An image from the film "Race to Nowhere." Last year, 29 percent of first-year college students surveyed said they often felt "overwhelmed" by all they had to do as high school seniors.
An image from the film "Race to Nowhere." Last year, 29 percent of first-year college students surveyed said they often felt "overwhelmed" by all they had to do as high school seniors.


This is the VOA Special English Education Report.

For years the University of California, Los Angeles, has done a national survey of first-year college students. Some of the questions in the Freshman Survey relate to emotional health and stress. Last year, twenty-nine percent said they often felt "overwhelmed" by all they had to do in their last year of high school. That was two percentage points higher than the year before.

There was a big difference between men and women. Almost forty percent of women reported feeling that level of stress, compared to just eighteen percent of men.

Deborah Stipek is dean of the School of Education at Stanford University in California. She says a lot of students are under too much pressure from parents and schools.

DEBORAH STIPEK: "They are not enjoying what can be the incredible satisfaction of learning and developing understandings and skills. Learning can be an adventure. But instead of an adventure, it’s really about the test, it’s about the college application."

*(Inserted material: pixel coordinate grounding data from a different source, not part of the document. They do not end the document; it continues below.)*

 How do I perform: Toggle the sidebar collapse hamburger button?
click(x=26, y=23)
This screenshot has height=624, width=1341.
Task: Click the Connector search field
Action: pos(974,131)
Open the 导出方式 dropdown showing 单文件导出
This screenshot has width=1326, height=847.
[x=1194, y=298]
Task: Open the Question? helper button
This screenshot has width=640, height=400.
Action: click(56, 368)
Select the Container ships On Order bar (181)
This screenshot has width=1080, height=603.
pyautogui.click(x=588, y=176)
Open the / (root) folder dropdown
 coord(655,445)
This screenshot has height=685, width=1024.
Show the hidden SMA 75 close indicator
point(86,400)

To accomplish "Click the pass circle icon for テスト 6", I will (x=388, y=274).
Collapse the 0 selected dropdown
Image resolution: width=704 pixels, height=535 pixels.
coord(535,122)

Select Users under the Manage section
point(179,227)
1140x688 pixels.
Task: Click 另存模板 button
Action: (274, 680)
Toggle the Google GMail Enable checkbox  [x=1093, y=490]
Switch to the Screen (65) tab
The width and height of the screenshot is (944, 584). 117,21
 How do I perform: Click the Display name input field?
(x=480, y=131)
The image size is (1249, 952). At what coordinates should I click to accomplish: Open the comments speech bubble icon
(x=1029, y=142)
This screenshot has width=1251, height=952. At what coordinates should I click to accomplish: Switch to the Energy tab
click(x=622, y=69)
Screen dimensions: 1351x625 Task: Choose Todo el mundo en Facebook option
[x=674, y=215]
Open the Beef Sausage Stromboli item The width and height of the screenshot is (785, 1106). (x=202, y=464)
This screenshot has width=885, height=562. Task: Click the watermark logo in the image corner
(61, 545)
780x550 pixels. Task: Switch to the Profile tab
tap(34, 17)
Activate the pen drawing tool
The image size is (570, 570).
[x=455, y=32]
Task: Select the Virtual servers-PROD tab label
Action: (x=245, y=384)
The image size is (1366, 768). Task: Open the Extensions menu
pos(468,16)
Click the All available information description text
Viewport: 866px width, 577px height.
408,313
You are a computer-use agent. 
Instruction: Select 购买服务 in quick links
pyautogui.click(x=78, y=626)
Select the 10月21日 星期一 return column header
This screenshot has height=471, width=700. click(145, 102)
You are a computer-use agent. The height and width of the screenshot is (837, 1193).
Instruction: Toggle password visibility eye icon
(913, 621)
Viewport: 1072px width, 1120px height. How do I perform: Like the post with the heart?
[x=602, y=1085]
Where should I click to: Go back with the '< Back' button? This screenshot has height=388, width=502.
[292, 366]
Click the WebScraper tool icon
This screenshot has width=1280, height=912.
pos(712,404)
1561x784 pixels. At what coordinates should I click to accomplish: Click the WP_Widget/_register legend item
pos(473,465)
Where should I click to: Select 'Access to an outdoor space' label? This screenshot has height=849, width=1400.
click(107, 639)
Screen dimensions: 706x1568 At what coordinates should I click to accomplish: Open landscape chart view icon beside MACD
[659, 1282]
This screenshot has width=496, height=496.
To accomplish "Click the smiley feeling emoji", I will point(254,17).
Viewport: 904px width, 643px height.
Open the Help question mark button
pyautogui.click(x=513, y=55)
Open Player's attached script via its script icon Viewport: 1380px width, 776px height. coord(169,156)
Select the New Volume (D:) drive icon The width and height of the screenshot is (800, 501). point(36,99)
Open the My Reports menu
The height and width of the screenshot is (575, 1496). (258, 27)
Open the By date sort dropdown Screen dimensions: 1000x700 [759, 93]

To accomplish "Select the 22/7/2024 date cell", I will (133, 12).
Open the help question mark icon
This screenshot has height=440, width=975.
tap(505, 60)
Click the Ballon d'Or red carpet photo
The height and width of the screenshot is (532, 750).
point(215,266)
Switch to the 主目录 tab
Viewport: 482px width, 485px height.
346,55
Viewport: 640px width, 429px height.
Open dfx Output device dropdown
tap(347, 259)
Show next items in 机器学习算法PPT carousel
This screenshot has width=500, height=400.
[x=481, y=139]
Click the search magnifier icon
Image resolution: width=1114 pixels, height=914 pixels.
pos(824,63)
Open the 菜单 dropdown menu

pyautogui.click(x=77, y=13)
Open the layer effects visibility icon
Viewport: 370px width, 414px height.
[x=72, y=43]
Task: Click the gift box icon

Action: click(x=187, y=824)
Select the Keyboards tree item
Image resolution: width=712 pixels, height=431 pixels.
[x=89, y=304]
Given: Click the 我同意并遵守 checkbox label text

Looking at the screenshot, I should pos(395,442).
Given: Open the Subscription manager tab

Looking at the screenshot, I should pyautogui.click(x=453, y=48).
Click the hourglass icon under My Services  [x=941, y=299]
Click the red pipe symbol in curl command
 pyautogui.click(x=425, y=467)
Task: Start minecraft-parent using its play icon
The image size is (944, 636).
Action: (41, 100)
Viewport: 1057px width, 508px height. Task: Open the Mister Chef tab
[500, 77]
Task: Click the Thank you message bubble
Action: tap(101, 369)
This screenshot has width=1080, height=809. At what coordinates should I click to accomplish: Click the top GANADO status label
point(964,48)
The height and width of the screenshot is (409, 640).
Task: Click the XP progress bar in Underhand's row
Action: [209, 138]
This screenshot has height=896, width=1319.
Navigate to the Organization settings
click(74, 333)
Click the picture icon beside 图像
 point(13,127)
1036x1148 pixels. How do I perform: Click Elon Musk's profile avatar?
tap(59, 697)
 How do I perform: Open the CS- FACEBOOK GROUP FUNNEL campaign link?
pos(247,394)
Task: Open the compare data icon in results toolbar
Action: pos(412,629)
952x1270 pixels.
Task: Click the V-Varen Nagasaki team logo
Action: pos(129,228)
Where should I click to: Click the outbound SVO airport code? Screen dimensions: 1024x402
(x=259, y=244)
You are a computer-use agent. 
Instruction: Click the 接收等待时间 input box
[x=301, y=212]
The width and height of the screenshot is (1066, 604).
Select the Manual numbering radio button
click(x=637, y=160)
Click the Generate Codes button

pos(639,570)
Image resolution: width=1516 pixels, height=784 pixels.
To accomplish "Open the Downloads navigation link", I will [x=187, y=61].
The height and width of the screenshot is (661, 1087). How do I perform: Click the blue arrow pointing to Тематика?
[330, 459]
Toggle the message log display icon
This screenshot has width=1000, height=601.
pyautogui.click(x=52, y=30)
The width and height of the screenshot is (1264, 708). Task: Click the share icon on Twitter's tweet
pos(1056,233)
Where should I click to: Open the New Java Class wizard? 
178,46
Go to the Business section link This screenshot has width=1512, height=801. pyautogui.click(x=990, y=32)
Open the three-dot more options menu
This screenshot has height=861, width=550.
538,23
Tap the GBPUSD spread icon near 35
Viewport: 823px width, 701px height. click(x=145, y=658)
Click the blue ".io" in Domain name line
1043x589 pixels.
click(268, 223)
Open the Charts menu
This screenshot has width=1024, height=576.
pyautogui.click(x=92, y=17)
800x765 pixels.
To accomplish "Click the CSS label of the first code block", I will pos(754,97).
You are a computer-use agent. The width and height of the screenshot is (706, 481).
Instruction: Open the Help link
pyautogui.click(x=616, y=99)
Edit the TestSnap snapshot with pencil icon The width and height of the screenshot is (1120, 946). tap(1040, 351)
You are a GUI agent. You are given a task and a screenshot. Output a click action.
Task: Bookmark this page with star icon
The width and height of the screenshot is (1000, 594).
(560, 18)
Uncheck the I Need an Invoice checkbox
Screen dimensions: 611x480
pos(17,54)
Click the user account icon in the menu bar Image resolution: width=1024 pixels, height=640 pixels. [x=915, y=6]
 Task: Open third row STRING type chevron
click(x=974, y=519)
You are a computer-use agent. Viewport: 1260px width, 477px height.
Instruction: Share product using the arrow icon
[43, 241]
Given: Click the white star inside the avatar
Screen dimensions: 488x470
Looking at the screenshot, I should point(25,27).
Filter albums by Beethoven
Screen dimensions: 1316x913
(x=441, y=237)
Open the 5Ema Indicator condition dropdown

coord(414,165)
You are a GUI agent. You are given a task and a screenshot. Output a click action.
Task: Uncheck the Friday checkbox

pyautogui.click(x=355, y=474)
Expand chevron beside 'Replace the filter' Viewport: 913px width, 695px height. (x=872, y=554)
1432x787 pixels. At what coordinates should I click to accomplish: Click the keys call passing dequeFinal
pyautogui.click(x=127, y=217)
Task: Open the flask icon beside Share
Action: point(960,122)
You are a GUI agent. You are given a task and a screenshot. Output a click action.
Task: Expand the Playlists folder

Professor Stipek recently wrote about this issue in the journal Science. She used the example of her own daughter in high school. Her daughter has taken advanced placement, or AP, courses in French to earn credit toward college. She told her mother she would be happy to never speak French again.

DEBORAH STIPEK: "I think that revealed the real basic problem, which is the AP courses that she was taking in French were not about learning French, not about being able to communicate with a different culture, or to travel, or to have a skill that could be useful in life. It was about getting a score on an AP test that would help her get into the college of her choice.”

Professor Stipek says high schools should listen to their students.

DEBORAH STIPEK: "One of the things that schools are doing that we’re working with is doing yearly surveys of students to find out what their sources of stress and anxiety [are], and get their ideas on what the school can do, what kinds of policies can be supportive of them. And this has been actually amazing, because we’ve gone into schools where they say 'This isn’t a problem.' And then they do a survey of the students, and they are just blown away by what they get back from the students when the students are actually asked."

In two thousand nine, a documentary film looked at the pressure on many students to succeed in school and in lives busy with activities and homework. The film is called "Race to Nowhere."

STUDENTS: "If you were dedicating your whole life to your grades, you have to be smart. And you have to be involved in the arts. I have soccer practice every day. Plus the homework on top of that. Produce, produce, produce. It's impossible. I couldn't cope."

Deborak Stipek says the film shows that many students today are not experiencing the joys of learning.

DEBORAK STIPEK: "I was interviewed in it, as many others were, and I think the most compelling interviews were of the students. These are students who felt under enormous pressure to perform, and I want to underscore the word 'perform,' as opposed to 'learn.'"

She says the hardest lesson for society may be that young people will grow up lacking interest in learning.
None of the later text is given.